WHAT TO PRODUCE :: Reproduce all of the following records line for line, with no changes.

Collected data:
== Segment start ==

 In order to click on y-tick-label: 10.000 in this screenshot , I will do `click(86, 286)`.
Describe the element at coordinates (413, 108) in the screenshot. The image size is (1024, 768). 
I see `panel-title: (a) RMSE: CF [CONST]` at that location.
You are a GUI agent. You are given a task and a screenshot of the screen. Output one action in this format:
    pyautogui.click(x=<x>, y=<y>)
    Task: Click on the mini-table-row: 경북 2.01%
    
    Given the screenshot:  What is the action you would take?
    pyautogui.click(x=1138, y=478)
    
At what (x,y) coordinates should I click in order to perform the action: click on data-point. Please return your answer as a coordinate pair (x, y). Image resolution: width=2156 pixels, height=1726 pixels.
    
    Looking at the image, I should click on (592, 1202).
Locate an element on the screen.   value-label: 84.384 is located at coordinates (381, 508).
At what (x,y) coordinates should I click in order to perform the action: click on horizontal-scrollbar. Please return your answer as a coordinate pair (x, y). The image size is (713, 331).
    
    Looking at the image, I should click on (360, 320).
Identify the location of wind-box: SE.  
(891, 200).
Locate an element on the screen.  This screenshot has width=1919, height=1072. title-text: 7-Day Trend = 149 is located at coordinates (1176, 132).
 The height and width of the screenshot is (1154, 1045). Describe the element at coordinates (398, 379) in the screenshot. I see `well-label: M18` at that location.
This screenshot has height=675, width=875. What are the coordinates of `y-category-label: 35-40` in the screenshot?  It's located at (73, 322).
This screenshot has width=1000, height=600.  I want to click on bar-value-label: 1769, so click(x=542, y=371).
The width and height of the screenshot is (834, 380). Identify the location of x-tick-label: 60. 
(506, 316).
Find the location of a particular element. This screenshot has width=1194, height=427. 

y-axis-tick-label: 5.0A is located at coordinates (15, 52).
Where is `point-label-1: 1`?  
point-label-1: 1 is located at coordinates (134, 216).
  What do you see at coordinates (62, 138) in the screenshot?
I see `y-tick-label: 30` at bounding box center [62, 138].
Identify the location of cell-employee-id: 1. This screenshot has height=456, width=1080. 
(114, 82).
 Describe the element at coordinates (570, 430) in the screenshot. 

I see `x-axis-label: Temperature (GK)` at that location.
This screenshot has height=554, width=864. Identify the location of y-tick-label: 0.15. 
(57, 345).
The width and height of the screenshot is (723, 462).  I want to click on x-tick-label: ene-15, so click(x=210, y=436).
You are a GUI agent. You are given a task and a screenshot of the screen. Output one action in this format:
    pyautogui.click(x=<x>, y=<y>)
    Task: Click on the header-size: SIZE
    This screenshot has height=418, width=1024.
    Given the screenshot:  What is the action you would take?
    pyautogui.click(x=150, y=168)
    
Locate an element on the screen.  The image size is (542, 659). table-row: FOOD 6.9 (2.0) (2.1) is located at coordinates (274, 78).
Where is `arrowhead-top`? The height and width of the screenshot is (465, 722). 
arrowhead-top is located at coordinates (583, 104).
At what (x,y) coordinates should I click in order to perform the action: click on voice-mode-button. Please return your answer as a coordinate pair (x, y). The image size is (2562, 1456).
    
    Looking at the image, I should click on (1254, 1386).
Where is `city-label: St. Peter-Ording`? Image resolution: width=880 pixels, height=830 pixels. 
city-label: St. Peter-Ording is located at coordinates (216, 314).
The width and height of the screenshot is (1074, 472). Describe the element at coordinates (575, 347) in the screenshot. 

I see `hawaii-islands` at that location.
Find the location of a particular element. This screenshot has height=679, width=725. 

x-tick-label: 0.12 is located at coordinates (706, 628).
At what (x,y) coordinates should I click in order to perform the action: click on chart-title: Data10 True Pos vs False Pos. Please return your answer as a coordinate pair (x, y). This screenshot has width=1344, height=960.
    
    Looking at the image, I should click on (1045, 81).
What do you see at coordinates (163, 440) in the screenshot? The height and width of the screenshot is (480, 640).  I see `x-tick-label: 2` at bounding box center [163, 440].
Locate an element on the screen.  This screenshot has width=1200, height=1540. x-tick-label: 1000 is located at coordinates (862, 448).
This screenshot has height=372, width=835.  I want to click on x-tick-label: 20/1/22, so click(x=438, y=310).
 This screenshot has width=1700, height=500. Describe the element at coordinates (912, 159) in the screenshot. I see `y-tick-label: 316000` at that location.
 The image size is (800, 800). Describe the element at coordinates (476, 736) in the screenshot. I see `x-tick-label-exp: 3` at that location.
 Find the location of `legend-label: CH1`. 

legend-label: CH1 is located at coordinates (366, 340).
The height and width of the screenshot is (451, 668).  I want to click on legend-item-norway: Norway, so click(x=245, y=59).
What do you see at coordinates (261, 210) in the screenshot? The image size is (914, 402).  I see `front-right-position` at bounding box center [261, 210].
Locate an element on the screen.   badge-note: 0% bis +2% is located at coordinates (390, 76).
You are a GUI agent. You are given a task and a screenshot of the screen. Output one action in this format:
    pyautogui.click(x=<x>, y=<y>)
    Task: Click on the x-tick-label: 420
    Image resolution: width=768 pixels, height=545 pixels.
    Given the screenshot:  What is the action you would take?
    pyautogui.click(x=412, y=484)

== Segment end ==

RESPONSE TO THIS EXERCISE ::
 In order to click on y-tick-label: 10.000 in this screenshot , I will do `click(86, 286)`.
Describe the element at coordinates (413, 108) in the screenshot. The image size is (1024, 768). 
I see `panel-title: (a) RMSE: CF [CONST]` at that location.
You are a GUI agent. You are given a task and a screenshot of the screen. Output one action in this format:
    pyautogui.click(x=<x>, y=<y>)
    Task: Click on the mini-table-row: 경북 2.01%
    
    Given the screenshot:  What is the action you would take?
    pyautogui.click(x=1138, y=478)
    
At what (x,y) coordinates should I click in order to perform the action: click on data-point. Please return your answer as a coordinate pair (x, y). Image resolution: width=2156 pixels, height=1726 pixels.
    
    Looking at the image, I should click on (592, 1202).
Locate an element on the screen.   value-label: 84.384 is located at coordinates (381, 508).
At what (x,y) coordinates should I click in order to perform the action: click on horizontal-scrollbar. Please return your answer as a coordinate pair (x, y). The image size is (713, 331).
    
    Looking at the image, I should click on (360, 320).
Identify the location of wind-box: SE.  
(891, 200).
Locate an element on the screen.  This screenshot has width=1919, height=1072. title-text: 7-Day Trend = 149 is located at coordinates (1176, 132).
 The height and width of the screenshot is (1154, 1045). Describe the element at coordinates (398, 379) in the screenshot. I see `well-label: M18` at that location.
This screenshot has height=675, width=875. What are the coordinates of `y-category-label: 35-40` in the screenshot?  It's located at (73, 322).
This screenshot has width=1000, height=600.  I want to click on bar-value-label: 1769, so click(x=542, y=371).
The width and height of the screenshot is (834, 380). Identify the location of x-tick-label: 60. 
(506, 316).
Find the location of a particular element. This screenshot has width=1194, height=427. 

y-axis-tick-label: 5.0A is located at coordinates (15, 52).
Where is `point-label-1: 1`?  
point-label-1: 1 is located at coordinates (134, 216).
  What do you see at coordinates (62, 138) in the screenshot?
I see `y-tick-label: 30` at bounding box center [62, 138].
Identify the location of cell-employee-id: 1. This screenshot has height=456, width=1080. 
(114, 82).
 Describe the element at coordinates (570, 430) in the screenshot. 

I see `x-axis-label: Temperature (GK)` at that location.
This screenshot has height=554, width=864. Identify the location of y-tick-label: 0.15. 
(57, 345).
The width and height of the screenshot is (723, 462).  I want to click on x-tick-label: ene-15, so click(x=210, y=436).
You are a GUI agent. You are given a task and a screenshot of the screen. Output one action in this format:
    pyautogui.click(x=<x>, y=<y>)
    Task: Click on the header-size: SIZE
    This screenshot has height=418, width=1024.
    Given the screenshot:  What is the action you would take?
    pyautogui.click(x=150, y=168)
    
Locate an element on the screen.  The image size is (542, 659). table-row: FOOD 6.9 (2.0) (2.1) is located at coordinates (274, 78).
Where is `arrowhead-top`? The height and width of the screenshot is (465, 722). 
arrowhead-top is located at coordinates (583, 104).
At what (x,y) coordinates should I click in order to perform the action: click on voice-mode-button. Please return your answer as a coordinate pair (x, y). The image size is (2562, 1456).
    
    Looking at the image, I should click on (1254, 1386).
Where is `city-label: St. Peter-Ording`? Image resolution: width=880 pixels, height=830 pixels. 
city-label: St. Peter-Ording is located at coordinates (216, 314).
The width and height of the screenshot is (1074, 472). Describe the element at coordinates (575, 347) in the screenshot. 

I see `hawaii-islands` at that location.
Find the location of a particular element. This screenshot has height=679, width=725. 

x-tick-label: 0.12 is located at coordinates (706, 628).
At what (x,y) coordinates should I click in order to perform the action: click on chart-title: Data10 True Pos vs False Pos. Please return your answer as a coordinate pair (x, y). This screenshot has width=1344, height=960.
    
    Looking at the image, I should click on (1045, 81).
What do you see at coordinates (163, 440) in the screenshot? The height and width of the screenshot is (480, 640).  I see `x-tick-label: 2` at bounding box center [163, 440].
Locate an element on the screen.  This screenshot has width=1200, height=1540. x-tick-label: 1000 is located at coordinates (862, 448).
This screenshot has height=372, width=835.  I want to click on x-tick-label: 20/1/22, so click(x=438, y=310).
 This screenshot has width=1700, height=500. Describe the element at coordinates (912, 159) in the screenshot. I see `y-tick-label: 316000` at that location.
 The image size is (800, 800). Describe the element at coordinates (476, 736) in the screenshot. I see `x-tick-label-exp: 3` at that location.
 Find the location of `legend-label: CH1`. 

legend-label: CH1 is located at coordinates (366, 340).
The height and width of the screenshot is (451, 668).  I want to click on legend-item-norway: Norway, so click(x=245, y=59).
What do you see at coordinates (261, 210) in the screenshot? The image size is (914, 402).  I see `front-right-position` at bounding box center [261, 210].
Locate an element on the screen.   badge-note: 0% bis +2% is located at coordinates (390, 76).
You are a GUI agent. You are given a task and a screenshot of the screen. Output one action in this format:
    pyautogui.click(x=<x>, y=<y>)
    Task: Click on the x-tick-label: 420
    Image resolution: width=768 pixels, height=545 pixels.
    Given the screenshot:  What is the action you would take?
    pyautogui.click(x=412, y=484)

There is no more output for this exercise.